The publicly funded Catholic school population in Ontario is comprised of three groups.  The first, and perhaps the smallest group, is Catholic students in religious and faithful Catholic families that attend Church weekly and believe in the tenants of the religion.  The second group is the non-Catholic, fundamentalist Christian and now, lately, Muslim families who hope to benefit from an education system that is trying to "instill" some sort of religious values.  The third group, and by far the largest, is lapsed Catholics who have a tradition of attending Catholic schools but are no longer believers in any faith and enrol their children out of some vague sense of duty or faith. They have some superstitious notion that God should be part of something.  This group likes the convenience of the system but would never fight to defend it because they don't really believe in Catholicism.  Their children were the ones walking out of the prayer during that basketball game.

All of these groups cling to the tattered idea that Catholic schools are more disciplined and better.

This composition poses problems for Catholic school systems across Ontario.  The first problem is despite all sorts of initiatives, including discriminatory hiring, Catholic graduate expectations, integration of religion in all subjects, permanent full time chaplains, prayer centers and the demanding of compliance in faith celebrations, they can't make their students and their families, Catholic. Secondly, the growing segment of their population, fundamentalist or Muslim, has no intention of ever becoming Catholic.  Both of these problems, slowly, gradually and in an instant, transmutes the school, changing it into something else.
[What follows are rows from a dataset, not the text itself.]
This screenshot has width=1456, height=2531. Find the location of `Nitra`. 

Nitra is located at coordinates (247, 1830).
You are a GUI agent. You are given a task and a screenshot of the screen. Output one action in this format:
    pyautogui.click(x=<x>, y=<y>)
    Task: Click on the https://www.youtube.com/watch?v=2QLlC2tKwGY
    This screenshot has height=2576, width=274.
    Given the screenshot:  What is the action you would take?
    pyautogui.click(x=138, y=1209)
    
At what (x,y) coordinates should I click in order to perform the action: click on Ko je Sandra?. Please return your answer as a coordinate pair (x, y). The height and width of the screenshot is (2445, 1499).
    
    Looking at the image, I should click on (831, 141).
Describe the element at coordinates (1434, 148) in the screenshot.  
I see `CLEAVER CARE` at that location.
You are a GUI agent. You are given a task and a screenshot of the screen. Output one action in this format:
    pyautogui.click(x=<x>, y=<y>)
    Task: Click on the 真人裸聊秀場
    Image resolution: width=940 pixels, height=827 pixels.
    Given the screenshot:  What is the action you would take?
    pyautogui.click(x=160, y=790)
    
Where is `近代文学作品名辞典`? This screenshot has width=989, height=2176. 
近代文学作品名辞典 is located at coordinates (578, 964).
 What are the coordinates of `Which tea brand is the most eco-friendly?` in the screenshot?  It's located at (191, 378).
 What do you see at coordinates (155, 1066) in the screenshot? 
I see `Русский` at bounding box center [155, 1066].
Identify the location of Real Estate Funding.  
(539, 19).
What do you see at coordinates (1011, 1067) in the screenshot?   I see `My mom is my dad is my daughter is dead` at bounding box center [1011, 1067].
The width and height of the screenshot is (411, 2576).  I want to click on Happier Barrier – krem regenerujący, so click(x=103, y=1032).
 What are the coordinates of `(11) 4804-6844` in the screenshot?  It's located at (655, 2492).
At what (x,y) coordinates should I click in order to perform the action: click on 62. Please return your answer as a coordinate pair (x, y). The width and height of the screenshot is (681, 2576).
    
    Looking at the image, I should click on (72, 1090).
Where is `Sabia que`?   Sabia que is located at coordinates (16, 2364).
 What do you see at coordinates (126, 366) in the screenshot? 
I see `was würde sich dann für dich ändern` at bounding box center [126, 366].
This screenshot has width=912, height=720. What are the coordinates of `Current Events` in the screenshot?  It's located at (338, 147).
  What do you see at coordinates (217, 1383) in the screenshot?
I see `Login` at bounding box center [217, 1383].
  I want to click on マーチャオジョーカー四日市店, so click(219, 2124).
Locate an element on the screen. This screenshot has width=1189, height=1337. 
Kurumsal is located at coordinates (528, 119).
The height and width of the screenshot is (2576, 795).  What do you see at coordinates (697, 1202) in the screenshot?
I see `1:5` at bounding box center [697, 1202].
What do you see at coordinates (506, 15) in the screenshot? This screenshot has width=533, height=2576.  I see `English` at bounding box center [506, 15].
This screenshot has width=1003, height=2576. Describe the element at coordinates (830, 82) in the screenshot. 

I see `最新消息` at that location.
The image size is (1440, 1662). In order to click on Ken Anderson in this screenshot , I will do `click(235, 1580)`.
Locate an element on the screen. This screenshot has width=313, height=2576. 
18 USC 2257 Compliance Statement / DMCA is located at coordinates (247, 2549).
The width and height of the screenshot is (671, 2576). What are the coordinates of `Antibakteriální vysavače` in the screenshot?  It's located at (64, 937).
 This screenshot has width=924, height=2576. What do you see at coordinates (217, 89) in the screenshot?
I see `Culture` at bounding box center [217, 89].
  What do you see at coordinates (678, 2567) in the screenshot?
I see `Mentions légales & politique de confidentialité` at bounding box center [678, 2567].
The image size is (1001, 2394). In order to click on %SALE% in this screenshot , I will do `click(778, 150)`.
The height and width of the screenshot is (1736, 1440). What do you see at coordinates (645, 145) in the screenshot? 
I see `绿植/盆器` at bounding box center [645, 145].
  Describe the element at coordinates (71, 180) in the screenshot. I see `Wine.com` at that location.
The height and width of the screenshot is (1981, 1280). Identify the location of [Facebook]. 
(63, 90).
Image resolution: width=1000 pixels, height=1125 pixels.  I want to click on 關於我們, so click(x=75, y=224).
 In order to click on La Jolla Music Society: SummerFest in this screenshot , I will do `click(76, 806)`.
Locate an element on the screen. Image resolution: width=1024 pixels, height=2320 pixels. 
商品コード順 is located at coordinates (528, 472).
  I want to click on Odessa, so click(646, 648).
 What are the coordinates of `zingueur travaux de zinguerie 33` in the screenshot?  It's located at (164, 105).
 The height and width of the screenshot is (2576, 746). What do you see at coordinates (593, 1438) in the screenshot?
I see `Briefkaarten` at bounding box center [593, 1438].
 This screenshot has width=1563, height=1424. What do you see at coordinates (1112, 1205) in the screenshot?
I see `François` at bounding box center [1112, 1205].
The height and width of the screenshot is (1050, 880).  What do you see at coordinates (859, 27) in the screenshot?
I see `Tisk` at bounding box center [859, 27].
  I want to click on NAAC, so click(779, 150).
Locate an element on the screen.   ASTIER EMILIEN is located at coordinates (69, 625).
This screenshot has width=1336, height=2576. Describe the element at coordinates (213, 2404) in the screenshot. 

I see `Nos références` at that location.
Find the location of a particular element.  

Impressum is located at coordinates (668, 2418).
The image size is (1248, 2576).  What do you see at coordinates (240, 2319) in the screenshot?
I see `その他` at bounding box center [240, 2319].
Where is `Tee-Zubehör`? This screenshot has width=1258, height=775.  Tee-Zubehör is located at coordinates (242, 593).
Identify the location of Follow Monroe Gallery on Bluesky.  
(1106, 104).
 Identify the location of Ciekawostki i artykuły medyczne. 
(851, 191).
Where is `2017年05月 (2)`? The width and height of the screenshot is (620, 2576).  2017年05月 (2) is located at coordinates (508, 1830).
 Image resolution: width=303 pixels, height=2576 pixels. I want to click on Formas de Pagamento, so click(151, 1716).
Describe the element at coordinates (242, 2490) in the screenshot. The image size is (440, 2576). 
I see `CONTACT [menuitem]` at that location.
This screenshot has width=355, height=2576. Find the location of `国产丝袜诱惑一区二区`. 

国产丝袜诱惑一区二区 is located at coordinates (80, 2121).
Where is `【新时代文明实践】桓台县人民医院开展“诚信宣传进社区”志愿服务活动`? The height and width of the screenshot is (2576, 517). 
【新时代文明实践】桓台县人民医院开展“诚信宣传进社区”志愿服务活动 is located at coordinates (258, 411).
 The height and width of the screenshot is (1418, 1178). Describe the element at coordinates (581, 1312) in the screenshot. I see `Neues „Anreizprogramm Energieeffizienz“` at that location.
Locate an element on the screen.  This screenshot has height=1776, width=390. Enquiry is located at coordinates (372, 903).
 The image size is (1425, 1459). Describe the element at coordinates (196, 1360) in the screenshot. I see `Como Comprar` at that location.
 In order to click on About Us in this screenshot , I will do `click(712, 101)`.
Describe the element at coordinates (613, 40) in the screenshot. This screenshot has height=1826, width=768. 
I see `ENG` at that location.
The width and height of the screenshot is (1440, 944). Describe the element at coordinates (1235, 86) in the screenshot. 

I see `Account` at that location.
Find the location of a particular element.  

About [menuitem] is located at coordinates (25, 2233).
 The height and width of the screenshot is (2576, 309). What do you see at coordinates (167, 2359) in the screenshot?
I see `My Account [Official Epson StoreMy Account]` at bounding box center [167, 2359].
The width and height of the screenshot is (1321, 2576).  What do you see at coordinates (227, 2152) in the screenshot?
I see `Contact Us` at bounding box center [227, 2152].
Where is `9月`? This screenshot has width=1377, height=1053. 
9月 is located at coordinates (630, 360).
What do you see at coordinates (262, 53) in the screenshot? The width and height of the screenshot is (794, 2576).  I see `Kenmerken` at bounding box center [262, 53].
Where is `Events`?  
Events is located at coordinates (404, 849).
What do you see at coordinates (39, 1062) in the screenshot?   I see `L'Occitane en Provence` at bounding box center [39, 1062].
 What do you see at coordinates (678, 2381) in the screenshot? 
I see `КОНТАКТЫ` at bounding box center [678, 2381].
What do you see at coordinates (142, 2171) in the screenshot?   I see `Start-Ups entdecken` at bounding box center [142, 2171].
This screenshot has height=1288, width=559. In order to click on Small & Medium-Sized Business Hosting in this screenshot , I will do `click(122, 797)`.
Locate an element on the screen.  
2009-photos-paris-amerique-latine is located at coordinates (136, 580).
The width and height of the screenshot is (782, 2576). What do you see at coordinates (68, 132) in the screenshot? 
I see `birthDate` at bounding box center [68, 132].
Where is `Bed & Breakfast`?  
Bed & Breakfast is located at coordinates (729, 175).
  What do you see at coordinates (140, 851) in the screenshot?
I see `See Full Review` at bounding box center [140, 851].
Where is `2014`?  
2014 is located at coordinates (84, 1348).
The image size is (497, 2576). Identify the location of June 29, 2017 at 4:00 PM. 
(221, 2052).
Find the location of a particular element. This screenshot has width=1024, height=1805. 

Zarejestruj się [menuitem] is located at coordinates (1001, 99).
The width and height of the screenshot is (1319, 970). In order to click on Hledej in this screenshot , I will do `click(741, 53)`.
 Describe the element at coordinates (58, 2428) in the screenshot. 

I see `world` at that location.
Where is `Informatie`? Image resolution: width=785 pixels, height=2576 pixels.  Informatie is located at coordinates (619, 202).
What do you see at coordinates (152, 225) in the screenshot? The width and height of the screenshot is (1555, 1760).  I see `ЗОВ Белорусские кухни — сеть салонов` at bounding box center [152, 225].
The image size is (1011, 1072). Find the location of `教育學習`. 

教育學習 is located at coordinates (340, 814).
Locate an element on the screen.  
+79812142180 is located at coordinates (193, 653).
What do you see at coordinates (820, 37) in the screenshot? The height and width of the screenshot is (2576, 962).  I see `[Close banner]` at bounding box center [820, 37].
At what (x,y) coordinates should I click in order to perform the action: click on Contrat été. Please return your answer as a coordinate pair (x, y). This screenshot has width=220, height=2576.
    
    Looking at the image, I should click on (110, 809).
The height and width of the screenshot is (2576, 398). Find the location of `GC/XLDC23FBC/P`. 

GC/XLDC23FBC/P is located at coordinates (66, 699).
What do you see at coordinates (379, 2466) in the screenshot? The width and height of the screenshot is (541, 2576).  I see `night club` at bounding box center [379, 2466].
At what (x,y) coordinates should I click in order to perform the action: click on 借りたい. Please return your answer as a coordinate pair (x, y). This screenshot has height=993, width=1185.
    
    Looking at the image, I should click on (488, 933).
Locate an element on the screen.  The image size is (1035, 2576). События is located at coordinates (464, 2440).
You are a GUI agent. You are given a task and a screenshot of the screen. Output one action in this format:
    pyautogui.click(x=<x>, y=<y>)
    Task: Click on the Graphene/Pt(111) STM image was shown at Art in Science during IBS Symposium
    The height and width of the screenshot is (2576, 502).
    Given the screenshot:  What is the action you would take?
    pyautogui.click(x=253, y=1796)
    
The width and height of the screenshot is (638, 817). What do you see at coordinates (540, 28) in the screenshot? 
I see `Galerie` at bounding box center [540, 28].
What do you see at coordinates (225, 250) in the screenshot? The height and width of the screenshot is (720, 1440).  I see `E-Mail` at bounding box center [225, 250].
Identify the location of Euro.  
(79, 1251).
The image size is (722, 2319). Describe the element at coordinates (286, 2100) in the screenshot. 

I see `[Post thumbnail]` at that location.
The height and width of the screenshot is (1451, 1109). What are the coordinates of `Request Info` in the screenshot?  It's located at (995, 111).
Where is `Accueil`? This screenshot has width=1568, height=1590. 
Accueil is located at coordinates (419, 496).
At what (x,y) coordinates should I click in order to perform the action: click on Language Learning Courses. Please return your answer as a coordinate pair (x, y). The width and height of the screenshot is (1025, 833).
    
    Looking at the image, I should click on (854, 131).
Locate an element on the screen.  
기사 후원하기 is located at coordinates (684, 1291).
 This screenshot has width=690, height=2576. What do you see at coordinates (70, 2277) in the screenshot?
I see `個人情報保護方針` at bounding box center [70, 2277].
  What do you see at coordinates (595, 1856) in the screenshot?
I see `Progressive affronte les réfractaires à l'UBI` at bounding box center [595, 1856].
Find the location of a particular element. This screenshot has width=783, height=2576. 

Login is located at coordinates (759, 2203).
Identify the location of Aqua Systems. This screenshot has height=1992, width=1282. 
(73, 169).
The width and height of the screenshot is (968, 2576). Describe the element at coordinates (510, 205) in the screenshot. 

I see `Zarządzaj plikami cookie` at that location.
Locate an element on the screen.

The current Catholic system will be at a crossroads shortly.  Governments and courts are starting to understand that the system, while governed by dedicated Catholics, does not have a constituency that is Catholic and that there just are not enough students to go around to keep two school systems running in most communities.  Pressure will build to move to one school system and some political party is going to take advantage of this pressure.  An astute provincial political leader will learn that the system simply doesn't have the numbers to defend itself.

In Ontario, if the current leaders of the Catholic system, Directors of Education, OECTA and Chairs of the Board and trustees and dioceses were proactive, they'd recognize this gradual instant and manage it.  They'd open discussions with the government around the integration of the separate school system into the public, guaranteeing Catholic education would continue in some form in the new, unified system.

If they don't recognize that the system they are governing has changed, then, in a gradual instant, it will become a fossil.